End rollers (or simply credits) provide a more extensive list of individuals who worked on the production, as well as copyright and similar notices. Traditionally, the credits appear at the end of the production as white text scrolling up a black background.

Captions (or closed captions, which are captions that don’t appear as part of the picture), are used for distribution purposes to enable the hearing impaired, for example, to read the words being spoken in the scene, as well as to be informed of important sounds. Captions are normally supplied as raw text (or timed text) data rather than image data and are used with specialized equipment.

Text can be stored digitally in a simple ASCII text file.⁶ These files tend to be very small (1 million words of text requires approximately 6MB) but don’t carry any information about how the text is to be displayed.

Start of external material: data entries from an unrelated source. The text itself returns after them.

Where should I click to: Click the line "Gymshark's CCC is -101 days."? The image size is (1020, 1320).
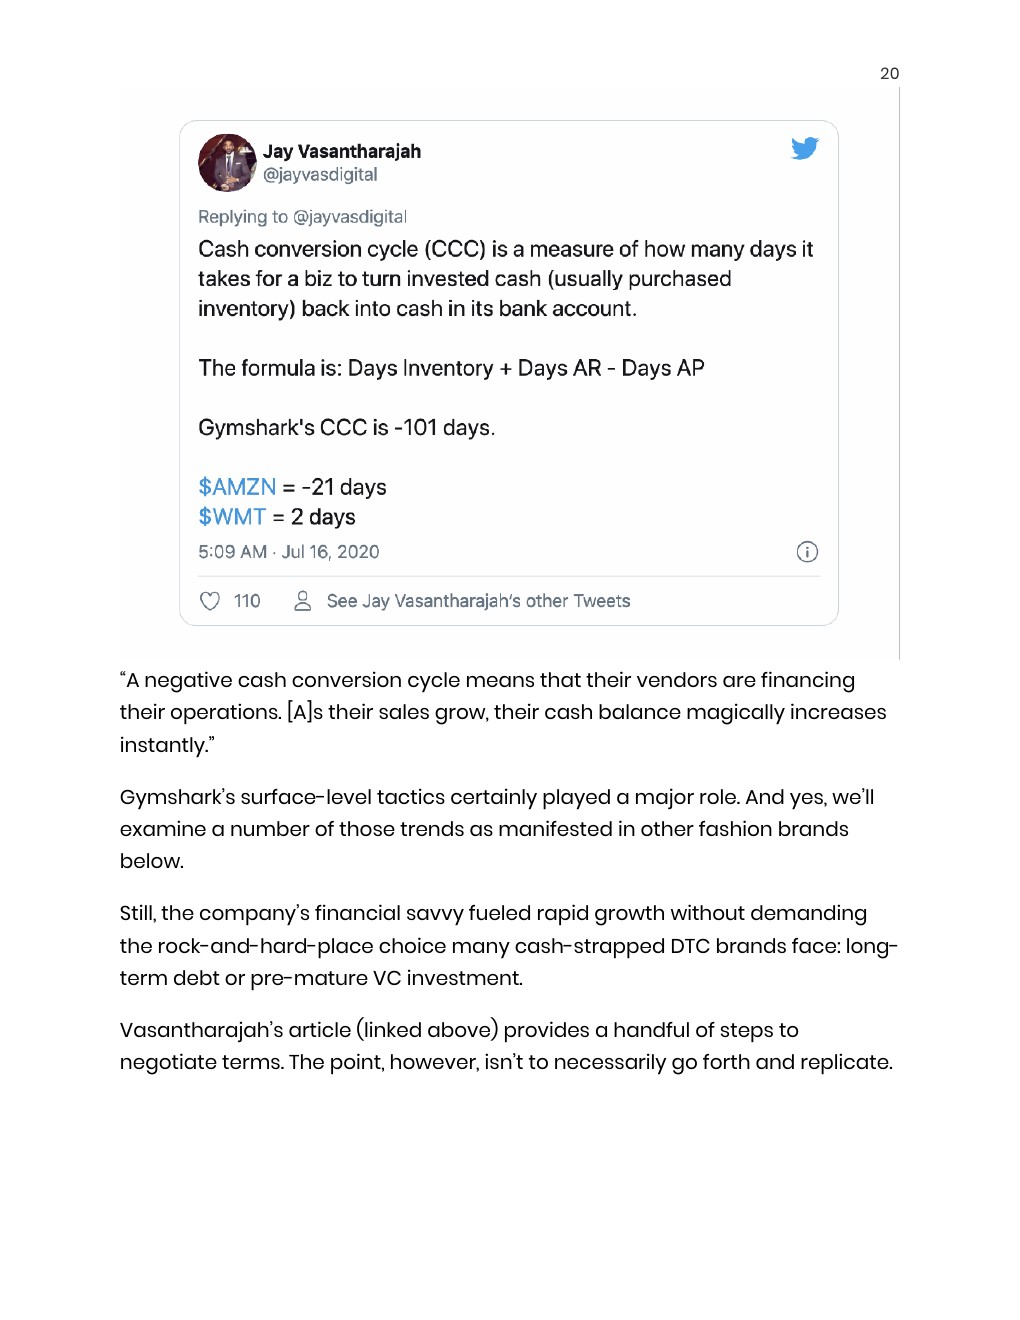coord(346,428)
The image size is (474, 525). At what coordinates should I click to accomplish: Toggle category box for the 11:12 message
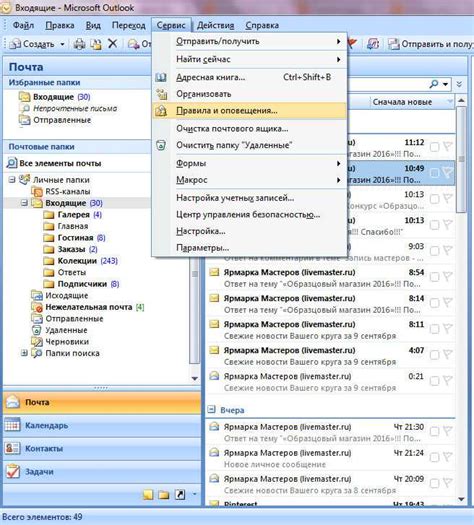(434, 147)
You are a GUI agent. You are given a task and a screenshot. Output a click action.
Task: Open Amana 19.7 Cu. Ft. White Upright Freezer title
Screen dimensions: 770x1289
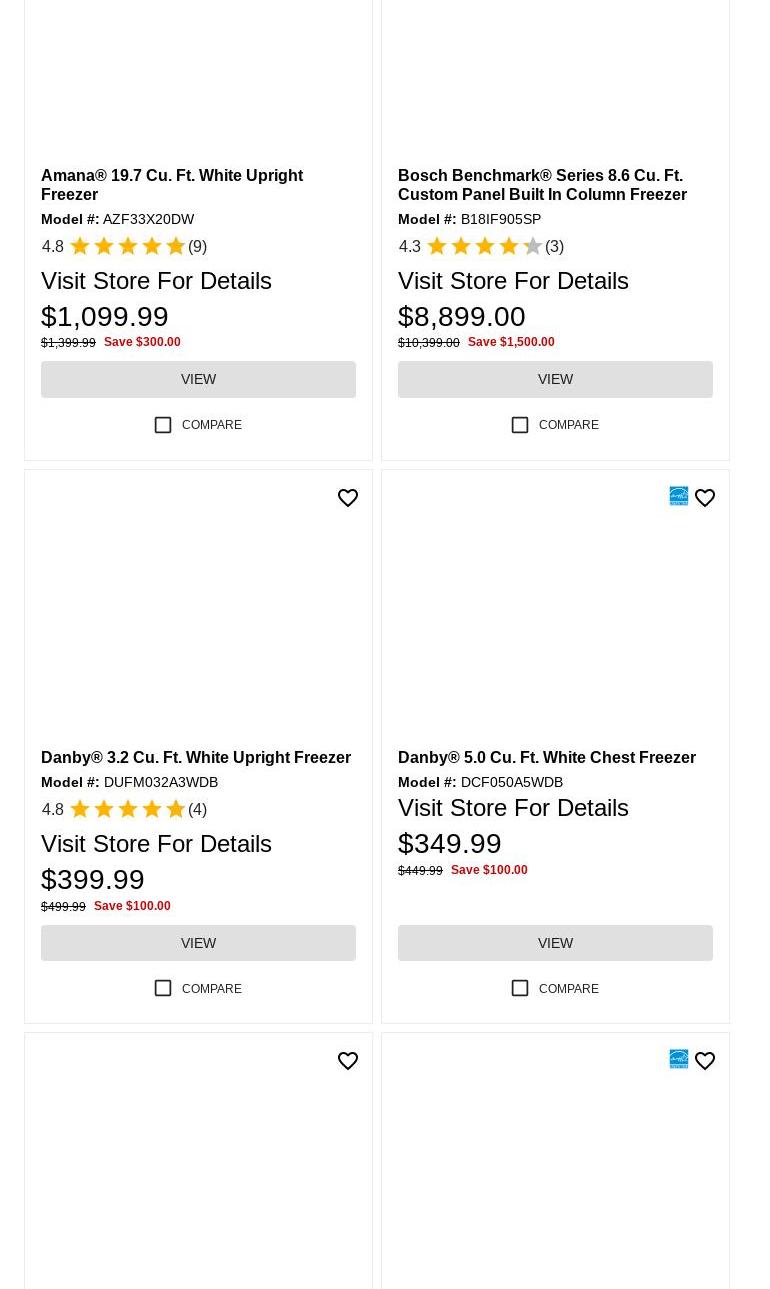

Other text file formats, such as extensible markup language (XML) or rich text format (RTF) files, contain parameters for certain stylistic attributes of the text, such as the size and typeface.

However, the majority of text that appears onscreen is usually encoded as part of the image. The reason for this is simple: rendering text directly onto the image guarantees that it appears exactly as intended. Generating text in this way by imaging applications usually allows a greater degree of control, especially in terms of creating a specific style.

10.5.1 Text Styles

Text can appear in many different ways and has several different attributes. The most common attributes are described in the list that follows.

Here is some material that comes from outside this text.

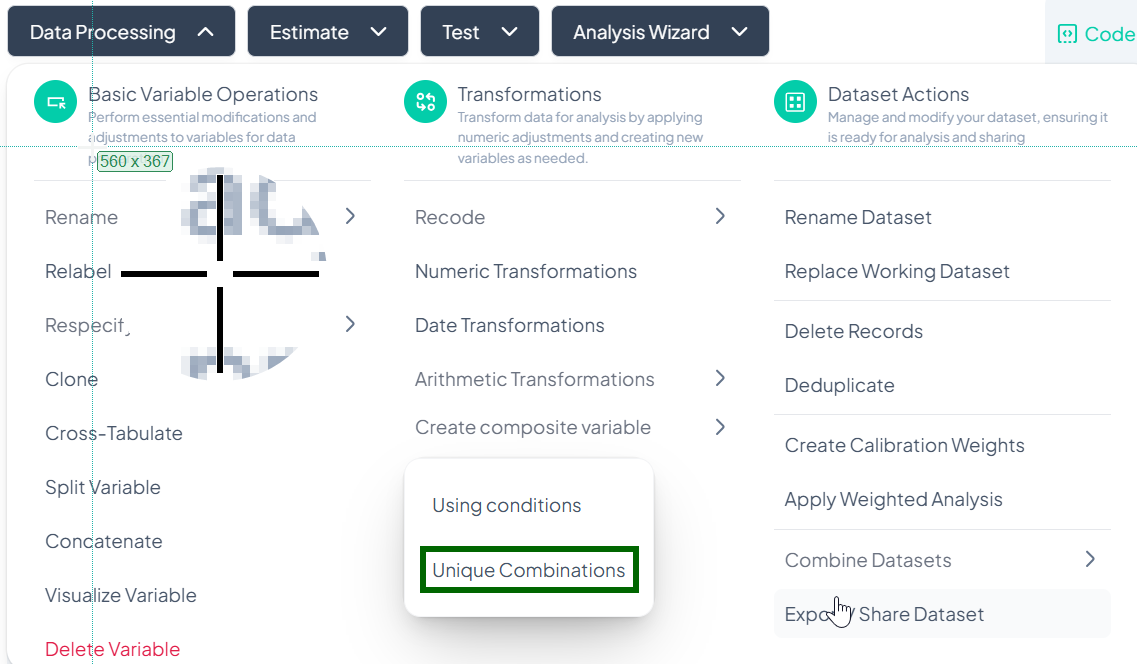Click the Transformations swap icon
Screen dimensions: 1137x664
pyautogui.click(x=426, y=102)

• Character set. The “character set” is used to distinguish between different alphabets—for example, to differentiate between the Roman character set used for languages such as English and French, and the Cyrillic character set used for Russian, Ukrainian, and Hungarian languages. Each character set also defines other symbols such as punctuation marks and numbers where applicable.

• Typeface. The typeface (or font) is used to describe the styling of each character. Use of a specific font ensures that each time a particular letter is used, it has the same shape, whereas different fonts render the same characters slightly differently. Some typefaces even provide symbols rather than letters.

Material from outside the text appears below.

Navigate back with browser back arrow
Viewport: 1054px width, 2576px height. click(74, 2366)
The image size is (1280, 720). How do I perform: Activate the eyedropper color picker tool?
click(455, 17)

• Size. The size of a specific typeface can be measured using a number of scales. The most common measurements in typography are “points,” which are 1/72 of an inch, and measure the height of the typeface from the top of the highest letter to the bottom of the lowest letter, and the “em space,” which considers the area of the font, rather than just the height. However, such units are less meaningful in a digital intermediate context because the images themselves have no inherent physical size and rely on the output medium to determine size. Therefore, font sizes tend to be expressed in terms of the number of pixels in height from the top of the highest letter to the bottom of the lowest letter.⁷

  

  Figure 10–23   Text in Different Fonts

  

  Figure 10–24   Text in Different Sizes

  

  Figure 10–25   From top: regular, italic, bold, and bold italic styles

• Variations. Different typefaces often come in several variations. For example, the thickness or “weight” of each font may be varied, so that there is a thin variant of a particular font, or a “bold” (thicker) typeface. “Italicized” (i.e., slanted) fonts or “condensed” (narrower) fonts also have variants.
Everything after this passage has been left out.